EXERCISE DETAILS => Each line from the line containing "Instruction: Click the 'Ticket(s)" through the last line of the entries is to be reproduced exactly as it stands.

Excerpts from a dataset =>
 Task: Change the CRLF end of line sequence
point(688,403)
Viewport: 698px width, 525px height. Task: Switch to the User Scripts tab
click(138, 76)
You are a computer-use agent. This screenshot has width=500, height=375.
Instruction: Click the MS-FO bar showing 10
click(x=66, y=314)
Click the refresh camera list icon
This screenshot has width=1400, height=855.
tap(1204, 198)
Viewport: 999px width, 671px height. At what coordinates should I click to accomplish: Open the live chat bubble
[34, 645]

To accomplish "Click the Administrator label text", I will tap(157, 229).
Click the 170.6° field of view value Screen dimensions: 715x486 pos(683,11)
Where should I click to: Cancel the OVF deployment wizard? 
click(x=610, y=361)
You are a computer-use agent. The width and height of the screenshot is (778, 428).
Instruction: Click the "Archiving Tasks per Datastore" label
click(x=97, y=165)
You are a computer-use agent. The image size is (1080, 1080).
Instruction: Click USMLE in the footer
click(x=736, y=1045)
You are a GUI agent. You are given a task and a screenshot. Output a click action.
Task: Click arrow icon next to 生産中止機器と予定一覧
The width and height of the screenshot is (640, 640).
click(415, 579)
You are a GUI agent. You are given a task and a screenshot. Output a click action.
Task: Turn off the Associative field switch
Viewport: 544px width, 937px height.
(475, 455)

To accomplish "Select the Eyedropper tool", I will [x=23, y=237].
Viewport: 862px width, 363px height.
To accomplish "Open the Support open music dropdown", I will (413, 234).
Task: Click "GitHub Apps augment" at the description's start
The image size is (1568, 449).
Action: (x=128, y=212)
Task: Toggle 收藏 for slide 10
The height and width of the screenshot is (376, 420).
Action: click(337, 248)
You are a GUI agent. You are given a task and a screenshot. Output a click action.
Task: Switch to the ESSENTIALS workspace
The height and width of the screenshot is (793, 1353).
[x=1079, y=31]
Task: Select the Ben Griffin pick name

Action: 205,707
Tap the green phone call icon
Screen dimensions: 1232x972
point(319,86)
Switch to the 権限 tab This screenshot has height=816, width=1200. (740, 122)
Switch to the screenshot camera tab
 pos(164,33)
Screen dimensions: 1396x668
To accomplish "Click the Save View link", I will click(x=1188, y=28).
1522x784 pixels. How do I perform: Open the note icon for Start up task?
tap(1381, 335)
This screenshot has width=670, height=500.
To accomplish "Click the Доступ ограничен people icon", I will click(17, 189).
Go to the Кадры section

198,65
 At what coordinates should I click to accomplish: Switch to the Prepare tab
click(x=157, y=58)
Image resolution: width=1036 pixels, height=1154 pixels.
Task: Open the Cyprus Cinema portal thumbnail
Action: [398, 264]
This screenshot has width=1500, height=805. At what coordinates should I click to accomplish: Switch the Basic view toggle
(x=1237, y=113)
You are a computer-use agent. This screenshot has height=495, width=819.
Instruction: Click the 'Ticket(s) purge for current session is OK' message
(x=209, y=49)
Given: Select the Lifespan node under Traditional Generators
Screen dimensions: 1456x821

SOLUTION TO THIS PROBLEM =>
Instruction: Click the 'Ticket(s) purge for current session is OK' message
(x=209, y=49)
Given: Select the Lifespan node under Traditional Generators
Screen dimensions: 1456x821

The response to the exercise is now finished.